The developer who builds websites

This is by far the biggest category. We’ve interviewed many developers who have worked with ASP.NET since it was first released. They have worked with everything from the database, data- and business logic, web services and ASP.NET. Most of them don’t care much for browser capabilities or JavaScript but they are hardcore C# developers. They have built many ASP.NET sites, but they are far from experts on the framework and stuff like modules and handlers are not where they have spent most of their time to say the least.

Their knowledge of the .NET framework, BCL and C# is immense, but they don’t qualify as web developers. They don’t live and breathe web, but their skills are just as needed in an ASP.NET project.

Take a web developer and a developer who build websites and put them in a room at the Romance Inn and wait 9 months. Then you get:

The ASP.NET super hero

This breed of developers is very difficult to get your hands on. They are a special race of individuals who know all about the ASP.NET framework and client-side technologies and are just as proficient in the more hardcore C# disciplines as well. ASP.NET is a very broad and diverse area because it is the point where the BCL, C#, XHTML, CSS, JavaScript, dependency injection, unit testing, mocking, AJAX etc. all come together in one project.

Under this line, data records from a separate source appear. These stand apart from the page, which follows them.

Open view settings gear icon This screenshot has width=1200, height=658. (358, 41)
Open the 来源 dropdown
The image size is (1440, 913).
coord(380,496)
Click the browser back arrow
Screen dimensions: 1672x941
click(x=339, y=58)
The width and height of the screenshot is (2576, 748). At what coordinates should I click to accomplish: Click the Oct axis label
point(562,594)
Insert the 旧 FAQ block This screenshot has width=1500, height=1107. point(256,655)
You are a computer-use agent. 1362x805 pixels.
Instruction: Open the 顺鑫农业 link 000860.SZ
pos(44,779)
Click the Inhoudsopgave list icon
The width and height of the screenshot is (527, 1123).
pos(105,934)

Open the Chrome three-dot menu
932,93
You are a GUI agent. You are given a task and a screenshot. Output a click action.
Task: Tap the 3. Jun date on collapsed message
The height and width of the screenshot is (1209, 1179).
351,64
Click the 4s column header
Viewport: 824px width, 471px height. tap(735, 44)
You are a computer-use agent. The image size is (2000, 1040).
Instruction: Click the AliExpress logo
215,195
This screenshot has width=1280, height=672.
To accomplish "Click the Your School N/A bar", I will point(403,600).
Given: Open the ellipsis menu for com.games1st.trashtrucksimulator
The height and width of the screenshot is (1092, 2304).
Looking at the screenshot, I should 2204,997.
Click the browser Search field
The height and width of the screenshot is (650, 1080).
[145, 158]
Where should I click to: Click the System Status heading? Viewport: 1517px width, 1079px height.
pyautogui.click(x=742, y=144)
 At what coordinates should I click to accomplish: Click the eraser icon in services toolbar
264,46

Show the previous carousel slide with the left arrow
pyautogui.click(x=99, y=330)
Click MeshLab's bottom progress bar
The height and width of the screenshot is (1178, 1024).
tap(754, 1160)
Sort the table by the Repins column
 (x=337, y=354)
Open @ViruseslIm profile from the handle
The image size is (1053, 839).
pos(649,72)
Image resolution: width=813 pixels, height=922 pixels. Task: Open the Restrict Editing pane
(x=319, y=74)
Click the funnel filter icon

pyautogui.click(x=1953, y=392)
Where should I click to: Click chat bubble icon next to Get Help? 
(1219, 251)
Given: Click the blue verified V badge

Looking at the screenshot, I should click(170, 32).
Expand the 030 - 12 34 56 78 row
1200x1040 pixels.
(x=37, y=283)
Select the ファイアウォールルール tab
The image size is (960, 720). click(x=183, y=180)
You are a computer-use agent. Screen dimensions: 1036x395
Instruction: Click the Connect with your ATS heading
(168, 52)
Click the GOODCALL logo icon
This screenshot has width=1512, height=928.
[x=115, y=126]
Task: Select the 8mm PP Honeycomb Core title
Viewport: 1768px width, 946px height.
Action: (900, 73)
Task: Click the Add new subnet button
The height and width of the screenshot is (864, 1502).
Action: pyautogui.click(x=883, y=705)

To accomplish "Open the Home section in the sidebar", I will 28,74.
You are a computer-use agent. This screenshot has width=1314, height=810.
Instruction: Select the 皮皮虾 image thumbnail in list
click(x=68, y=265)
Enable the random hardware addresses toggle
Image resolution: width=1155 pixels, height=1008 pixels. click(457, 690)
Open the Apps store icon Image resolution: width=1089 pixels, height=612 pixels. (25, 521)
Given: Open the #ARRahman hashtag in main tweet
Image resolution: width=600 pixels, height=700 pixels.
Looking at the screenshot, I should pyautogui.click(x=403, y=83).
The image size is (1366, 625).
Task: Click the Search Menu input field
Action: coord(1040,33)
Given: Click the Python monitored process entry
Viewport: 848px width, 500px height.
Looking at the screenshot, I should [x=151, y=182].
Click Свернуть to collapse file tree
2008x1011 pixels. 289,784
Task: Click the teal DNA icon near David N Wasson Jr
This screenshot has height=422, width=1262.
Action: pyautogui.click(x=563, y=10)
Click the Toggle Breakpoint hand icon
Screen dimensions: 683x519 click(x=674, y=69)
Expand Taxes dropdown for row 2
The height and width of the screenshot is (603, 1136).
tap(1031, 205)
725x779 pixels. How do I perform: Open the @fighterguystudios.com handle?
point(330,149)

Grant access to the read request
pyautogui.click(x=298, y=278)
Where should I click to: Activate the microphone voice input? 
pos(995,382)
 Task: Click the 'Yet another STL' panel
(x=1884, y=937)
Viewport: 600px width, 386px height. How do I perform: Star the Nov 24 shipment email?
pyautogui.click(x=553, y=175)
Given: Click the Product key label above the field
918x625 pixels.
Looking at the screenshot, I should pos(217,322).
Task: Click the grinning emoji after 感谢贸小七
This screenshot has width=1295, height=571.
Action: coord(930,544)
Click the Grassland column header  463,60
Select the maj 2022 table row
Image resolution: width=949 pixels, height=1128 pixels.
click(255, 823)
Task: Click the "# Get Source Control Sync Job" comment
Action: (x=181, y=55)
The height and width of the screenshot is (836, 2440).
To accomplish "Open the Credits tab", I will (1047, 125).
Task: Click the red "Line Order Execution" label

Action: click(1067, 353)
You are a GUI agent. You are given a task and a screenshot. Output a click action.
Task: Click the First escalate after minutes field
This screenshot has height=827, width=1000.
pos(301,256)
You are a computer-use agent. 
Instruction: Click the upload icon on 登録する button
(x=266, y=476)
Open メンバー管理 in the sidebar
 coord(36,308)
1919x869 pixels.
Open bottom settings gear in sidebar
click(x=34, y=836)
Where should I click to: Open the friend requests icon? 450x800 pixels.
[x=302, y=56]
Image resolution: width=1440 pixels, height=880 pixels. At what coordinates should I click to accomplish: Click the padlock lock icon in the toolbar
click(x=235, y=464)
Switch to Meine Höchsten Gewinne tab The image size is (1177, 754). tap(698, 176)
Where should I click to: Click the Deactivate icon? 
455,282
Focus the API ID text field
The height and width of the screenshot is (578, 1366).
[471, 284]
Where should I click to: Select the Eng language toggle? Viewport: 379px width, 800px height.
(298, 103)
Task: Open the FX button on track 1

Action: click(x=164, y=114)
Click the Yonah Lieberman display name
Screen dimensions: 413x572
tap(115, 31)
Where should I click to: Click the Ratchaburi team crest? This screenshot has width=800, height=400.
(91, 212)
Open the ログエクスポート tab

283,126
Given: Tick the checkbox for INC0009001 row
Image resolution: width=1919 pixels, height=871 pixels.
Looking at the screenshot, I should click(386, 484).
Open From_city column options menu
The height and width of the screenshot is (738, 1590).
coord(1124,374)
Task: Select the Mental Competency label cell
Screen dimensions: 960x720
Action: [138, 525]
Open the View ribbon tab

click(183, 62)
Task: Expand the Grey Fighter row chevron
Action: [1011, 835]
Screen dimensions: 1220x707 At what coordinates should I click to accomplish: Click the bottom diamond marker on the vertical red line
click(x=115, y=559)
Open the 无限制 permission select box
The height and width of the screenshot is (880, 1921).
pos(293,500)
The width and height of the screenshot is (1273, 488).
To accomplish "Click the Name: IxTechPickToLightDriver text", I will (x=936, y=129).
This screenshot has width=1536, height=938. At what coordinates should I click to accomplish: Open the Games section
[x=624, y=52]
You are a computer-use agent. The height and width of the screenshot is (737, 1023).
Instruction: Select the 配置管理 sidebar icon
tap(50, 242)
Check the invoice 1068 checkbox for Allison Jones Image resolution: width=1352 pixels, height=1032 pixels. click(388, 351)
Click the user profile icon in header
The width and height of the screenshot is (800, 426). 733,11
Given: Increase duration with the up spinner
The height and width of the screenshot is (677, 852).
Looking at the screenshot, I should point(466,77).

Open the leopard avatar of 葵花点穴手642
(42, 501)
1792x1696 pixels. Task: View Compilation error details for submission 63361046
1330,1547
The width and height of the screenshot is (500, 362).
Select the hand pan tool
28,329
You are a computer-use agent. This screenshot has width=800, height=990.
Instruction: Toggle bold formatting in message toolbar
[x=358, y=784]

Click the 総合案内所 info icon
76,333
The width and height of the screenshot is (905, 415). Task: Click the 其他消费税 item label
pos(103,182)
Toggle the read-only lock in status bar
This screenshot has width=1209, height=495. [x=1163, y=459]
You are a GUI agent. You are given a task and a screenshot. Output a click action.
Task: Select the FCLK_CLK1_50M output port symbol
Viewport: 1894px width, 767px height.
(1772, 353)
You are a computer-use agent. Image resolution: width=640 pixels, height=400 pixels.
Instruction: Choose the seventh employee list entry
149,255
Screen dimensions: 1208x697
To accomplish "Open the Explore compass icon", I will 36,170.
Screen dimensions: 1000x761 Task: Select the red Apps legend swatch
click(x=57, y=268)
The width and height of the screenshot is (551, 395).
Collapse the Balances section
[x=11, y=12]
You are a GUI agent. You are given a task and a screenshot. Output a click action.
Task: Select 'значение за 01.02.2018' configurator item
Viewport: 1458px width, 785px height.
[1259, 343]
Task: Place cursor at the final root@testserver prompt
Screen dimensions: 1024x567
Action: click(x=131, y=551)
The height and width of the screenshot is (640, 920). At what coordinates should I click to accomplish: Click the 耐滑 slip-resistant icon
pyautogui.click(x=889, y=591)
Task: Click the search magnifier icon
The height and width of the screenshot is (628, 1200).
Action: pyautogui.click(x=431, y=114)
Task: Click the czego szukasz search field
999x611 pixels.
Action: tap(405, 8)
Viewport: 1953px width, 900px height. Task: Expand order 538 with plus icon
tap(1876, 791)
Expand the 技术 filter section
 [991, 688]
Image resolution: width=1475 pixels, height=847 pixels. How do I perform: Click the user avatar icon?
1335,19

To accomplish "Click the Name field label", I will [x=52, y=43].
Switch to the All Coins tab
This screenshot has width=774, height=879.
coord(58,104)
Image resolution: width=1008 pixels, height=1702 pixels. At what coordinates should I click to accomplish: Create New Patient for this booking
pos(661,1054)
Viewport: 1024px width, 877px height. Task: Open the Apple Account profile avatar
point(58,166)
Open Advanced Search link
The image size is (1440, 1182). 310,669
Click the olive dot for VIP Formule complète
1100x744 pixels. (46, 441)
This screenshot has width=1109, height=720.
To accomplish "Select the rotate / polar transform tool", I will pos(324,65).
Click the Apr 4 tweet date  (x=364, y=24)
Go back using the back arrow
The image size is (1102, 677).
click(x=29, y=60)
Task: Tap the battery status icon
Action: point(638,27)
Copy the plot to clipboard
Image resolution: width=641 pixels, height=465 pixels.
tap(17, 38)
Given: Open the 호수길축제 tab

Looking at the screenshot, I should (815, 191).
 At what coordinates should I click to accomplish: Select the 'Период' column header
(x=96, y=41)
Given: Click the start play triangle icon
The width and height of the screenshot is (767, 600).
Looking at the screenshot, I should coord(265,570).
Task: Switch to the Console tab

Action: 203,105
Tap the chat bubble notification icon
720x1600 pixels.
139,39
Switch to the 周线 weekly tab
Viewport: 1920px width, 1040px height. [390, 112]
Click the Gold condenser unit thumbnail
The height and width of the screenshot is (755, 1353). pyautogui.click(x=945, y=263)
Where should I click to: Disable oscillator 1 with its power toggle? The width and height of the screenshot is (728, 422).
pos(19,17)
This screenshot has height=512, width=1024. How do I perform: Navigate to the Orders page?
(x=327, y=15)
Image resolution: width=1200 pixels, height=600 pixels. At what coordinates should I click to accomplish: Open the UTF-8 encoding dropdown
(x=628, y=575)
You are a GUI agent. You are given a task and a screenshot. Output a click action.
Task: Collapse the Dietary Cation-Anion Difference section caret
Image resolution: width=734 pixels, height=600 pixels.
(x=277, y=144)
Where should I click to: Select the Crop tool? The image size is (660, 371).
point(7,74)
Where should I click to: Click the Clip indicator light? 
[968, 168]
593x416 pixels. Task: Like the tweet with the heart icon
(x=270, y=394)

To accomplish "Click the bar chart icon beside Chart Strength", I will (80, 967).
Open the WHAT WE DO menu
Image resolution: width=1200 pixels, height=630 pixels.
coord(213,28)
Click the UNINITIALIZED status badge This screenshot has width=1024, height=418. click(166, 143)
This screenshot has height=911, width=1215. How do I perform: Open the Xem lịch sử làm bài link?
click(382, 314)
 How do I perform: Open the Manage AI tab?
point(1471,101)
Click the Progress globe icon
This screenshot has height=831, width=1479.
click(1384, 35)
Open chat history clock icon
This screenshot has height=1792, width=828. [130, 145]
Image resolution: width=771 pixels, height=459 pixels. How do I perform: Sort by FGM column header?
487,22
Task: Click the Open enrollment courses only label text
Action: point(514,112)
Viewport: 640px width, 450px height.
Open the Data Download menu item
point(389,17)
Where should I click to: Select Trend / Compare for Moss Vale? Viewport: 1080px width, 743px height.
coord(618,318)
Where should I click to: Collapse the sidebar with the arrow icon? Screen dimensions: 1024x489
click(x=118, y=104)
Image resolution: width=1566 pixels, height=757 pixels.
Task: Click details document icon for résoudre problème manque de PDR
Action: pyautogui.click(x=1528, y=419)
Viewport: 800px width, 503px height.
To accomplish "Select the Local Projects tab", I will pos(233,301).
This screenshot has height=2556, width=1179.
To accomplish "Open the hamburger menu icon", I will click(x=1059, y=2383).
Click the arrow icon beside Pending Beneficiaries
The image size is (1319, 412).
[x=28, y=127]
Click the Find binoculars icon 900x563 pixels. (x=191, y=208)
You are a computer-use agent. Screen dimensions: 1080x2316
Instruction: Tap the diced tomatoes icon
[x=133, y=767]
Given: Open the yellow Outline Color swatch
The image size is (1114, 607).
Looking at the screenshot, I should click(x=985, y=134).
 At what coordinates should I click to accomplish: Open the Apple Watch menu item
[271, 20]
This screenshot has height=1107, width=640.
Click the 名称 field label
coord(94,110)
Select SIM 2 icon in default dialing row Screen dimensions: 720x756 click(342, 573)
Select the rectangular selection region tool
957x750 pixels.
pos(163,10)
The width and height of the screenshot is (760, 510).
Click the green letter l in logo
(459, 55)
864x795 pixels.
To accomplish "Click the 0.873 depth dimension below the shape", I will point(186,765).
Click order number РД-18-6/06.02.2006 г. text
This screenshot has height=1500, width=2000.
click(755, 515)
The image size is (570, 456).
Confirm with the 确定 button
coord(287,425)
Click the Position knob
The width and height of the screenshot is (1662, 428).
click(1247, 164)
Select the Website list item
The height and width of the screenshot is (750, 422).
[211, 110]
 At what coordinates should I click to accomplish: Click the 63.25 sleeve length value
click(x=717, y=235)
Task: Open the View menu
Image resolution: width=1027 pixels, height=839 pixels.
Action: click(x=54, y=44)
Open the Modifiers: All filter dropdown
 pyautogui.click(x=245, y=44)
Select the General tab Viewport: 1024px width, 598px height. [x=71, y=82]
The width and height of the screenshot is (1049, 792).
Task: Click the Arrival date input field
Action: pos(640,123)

To master all these disciplines takes an ASP.NET super hero.

The web developer and the developer who builds websites are both very important to a successful execution of a website project, but at least one ASP.NET super hero is essential in my opinion.

I have a very clear view on what ASP.NET is and what it isn’t. I’ve never given it much thought until recently when I learned that my view was different from a lot of other ASP.NET developers’. It started at an ASP.NET session at the MVP summit where a presenter asked whether or not people in the audience used the Entity Framework or Linq2Sql. I thought to myself that data access had absolutely nothing to do with ASP.NET but found to my surprise I was the only one finding it a weird question at an ASP.NET session.

Since that session I started talking to people about this and almost everyone told me that a website without some sort of database is a thing of the past and that being an ASP.NET developer involved mastering databases, data access and business logic. I don’t disagree that mastering these disciplines is a huge part of being a .NET developer, but I still refused that it had anything to do with ASP.NET. Yes, I’m that anal.

The field trip

So, I went to Barnes & Noble to find some ASP.NET books. They had 8 different titles and I started to look at the table of contents in all of them. 7 out of the 8 ASP.NET books had minimum one chapter about databases and data access. I looked at the covers again and was reassured that I was indeed skimming ASP.NET books. Not data access books, but ASP.NET books.

What I have learned in the past few months is that databases and data access is part of ASP.NET. Or in other words, ASP.NET is a database presentation framework and NOT a web application framework. Not acceptable!

Here is my view on what ASP.NET is and what it isn’t.

My clear view of ASP.NET

ASP.NET is a framework for creating dynamic websites. It is not a framework for doing data access, business logic or any other thing besides building websites. If your business logic knows it is being used by an ASP.NET project by relying on an HttpContext for instance, then you are doing something wrong. Business logic is an API for what ever (presentation) logic that sits on top of it whether it being ASP.NET, WinForms, WCF or something completely different. This is a rule of the N-tier application architecture.

Smaller web projects often have the business- and data logic classes in the App_Code folder within the web project itself. Those classes are physically part of the web project but logically they are separate from the ASP.NET logic and as such the same 3-tier architecture applies. But it is still not ASP.NET, it is just C# classes that physically lives inside the web project in Visual Studio.

ASP.NET handles everything related to browser/server interactions and nothing more. Calling the database directly from your code-behind or controller action doesn’t make ADO.NET part of the ASP.NET framework. The presence of the BCL in both ASP.NET and the business logic makes it less transparent, but I hope you see my point.

Even though the data- and business logic aspects are both related and important to ASP.NET developers, they are still not ASP.NET.

This is my clear view on the ASP.NET database presentation framework.